## Your assignment
Go through the material below and return each line with the string "computer" in it.

## Material provided

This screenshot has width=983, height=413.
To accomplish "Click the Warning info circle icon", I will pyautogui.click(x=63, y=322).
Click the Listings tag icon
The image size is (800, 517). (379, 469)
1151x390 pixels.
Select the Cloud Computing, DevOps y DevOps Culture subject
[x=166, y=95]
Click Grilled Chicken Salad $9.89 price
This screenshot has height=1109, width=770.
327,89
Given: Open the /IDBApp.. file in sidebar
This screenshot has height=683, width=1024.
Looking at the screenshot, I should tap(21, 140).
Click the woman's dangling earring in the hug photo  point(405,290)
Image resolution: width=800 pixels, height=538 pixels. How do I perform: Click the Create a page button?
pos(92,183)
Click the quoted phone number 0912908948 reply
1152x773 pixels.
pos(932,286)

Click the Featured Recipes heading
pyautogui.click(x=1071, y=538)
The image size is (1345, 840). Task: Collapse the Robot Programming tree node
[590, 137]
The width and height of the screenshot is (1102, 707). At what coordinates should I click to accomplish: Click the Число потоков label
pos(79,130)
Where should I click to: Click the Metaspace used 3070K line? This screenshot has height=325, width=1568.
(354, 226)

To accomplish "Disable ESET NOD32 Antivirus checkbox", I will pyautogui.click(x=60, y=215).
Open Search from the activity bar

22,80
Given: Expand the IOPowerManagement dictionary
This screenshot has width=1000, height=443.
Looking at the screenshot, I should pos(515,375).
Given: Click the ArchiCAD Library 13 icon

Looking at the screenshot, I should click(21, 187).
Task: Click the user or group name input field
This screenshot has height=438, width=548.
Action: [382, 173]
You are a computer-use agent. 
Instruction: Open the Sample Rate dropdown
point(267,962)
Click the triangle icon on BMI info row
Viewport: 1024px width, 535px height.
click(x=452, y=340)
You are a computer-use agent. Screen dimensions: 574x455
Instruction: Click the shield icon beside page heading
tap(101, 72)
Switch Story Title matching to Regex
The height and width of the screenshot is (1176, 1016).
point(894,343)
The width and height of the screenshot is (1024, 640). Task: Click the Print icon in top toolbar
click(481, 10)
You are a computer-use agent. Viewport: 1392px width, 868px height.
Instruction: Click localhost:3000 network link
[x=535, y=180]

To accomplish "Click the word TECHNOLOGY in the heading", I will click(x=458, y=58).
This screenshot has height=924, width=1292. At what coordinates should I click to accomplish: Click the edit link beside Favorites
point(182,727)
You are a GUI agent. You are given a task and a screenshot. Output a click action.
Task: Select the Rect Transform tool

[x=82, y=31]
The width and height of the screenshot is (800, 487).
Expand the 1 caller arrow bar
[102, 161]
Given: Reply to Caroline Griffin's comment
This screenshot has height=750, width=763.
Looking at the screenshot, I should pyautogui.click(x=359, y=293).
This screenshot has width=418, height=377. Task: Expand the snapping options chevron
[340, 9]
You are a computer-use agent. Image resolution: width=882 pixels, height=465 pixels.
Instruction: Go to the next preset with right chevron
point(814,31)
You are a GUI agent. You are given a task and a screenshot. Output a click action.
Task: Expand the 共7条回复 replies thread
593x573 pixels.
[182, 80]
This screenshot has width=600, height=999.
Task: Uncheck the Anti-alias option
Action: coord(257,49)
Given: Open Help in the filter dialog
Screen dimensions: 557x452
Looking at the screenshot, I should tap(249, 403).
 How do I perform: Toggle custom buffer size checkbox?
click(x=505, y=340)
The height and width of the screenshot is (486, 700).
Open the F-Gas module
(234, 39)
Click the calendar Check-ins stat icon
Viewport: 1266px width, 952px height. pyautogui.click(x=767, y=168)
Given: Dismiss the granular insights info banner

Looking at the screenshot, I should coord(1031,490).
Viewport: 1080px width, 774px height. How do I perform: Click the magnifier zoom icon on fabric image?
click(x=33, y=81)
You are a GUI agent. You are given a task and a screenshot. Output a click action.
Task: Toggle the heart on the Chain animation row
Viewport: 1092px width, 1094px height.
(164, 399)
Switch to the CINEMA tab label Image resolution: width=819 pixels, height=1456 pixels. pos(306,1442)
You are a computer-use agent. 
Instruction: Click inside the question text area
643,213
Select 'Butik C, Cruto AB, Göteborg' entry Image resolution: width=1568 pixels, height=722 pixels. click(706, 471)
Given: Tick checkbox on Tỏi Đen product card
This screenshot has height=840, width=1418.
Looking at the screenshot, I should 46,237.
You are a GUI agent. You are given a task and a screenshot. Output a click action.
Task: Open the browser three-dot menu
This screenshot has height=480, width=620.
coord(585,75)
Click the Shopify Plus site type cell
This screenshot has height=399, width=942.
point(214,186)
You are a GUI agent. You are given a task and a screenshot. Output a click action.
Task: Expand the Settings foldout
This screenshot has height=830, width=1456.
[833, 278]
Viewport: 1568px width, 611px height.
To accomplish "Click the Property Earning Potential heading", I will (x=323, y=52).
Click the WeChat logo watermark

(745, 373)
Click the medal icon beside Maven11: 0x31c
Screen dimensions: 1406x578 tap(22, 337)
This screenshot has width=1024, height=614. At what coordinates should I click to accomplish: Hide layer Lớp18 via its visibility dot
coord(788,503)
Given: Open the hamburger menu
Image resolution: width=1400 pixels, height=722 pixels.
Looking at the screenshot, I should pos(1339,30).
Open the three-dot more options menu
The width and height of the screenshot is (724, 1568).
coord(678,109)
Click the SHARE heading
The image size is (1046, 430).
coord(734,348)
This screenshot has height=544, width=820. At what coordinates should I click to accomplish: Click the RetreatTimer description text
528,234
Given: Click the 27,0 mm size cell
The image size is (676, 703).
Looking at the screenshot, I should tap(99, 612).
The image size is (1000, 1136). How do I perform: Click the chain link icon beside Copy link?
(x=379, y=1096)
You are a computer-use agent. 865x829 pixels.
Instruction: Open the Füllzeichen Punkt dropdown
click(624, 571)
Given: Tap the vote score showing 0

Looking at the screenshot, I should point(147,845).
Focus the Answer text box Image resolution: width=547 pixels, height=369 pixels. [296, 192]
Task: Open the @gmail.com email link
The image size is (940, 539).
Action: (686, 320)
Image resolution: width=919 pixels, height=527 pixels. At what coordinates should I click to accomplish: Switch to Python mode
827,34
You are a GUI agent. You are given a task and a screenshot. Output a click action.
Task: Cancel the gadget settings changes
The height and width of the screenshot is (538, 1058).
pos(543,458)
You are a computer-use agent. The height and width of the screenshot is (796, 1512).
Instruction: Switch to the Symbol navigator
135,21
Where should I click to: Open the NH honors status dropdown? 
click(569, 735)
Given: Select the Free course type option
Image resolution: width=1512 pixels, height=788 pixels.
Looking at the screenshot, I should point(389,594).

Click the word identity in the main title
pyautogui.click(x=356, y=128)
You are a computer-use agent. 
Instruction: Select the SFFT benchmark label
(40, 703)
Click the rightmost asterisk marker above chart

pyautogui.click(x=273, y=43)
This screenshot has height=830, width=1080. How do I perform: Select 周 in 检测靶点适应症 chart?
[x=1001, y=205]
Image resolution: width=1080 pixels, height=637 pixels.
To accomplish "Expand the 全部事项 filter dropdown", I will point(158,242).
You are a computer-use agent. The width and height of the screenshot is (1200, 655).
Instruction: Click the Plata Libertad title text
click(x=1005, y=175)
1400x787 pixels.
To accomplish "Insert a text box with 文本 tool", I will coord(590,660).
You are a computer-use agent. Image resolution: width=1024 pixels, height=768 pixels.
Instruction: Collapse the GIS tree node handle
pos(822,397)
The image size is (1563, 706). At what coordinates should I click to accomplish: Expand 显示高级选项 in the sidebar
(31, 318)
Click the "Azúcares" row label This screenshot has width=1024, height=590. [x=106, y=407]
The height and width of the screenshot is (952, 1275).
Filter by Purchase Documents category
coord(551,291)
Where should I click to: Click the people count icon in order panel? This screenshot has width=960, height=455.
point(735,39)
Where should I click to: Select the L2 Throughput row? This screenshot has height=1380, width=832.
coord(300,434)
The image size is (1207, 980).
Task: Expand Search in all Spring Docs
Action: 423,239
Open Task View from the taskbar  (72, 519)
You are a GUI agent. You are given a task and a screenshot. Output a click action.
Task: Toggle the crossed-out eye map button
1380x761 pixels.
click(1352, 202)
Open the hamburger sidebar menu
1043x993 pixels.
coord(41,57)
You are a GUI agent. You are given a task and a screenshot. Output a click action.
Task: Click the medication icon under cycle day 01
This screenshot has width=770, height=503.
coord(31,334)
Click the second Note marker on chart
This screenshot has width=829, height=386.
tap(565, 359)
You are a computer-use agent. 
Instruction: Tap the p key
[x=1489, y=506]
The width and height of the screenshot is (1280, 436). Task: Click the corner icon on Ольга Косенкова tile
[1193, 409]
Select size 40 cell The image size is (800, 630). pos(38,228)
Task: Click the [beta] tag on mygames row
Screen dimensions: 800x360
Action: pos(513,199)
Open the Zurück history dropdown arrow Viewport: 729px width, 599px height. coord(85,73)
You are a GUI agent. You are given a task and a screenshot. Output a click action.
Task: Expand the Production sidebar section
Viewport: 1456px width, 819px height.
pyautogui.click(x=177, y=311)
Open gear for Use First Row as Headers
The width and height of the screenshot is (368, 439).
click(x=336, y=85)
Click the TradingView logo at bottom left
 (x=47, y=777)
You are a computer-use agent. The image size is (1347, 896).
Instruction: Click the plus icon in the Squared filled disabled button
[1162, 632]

## Exercise solution
You are a computer-use agent. 
You are a computer-use agent. Screen dimensions: 574x455
You are a computer-use agent. Viewport: 1392px width, 868px height.
You are a computer-use agent. Image resolution: width=882 pixels, height=465 pixels.
You are a computer-use agent. 
You are a computer-use agent. 865x829 pixels.
You are a computer-use agent. The height and width of the screenshot is (796, 1512).
You are a computer-use agent. 
You are a computer-use agent. The width and height of the screenshot is (1200, 655).
You are a computer-use agent. Image resolution: width=1024 pixels, height=768 pixels.
You are a computer-use agent. 
You are a computer-use agent. The image size is (1347, 896).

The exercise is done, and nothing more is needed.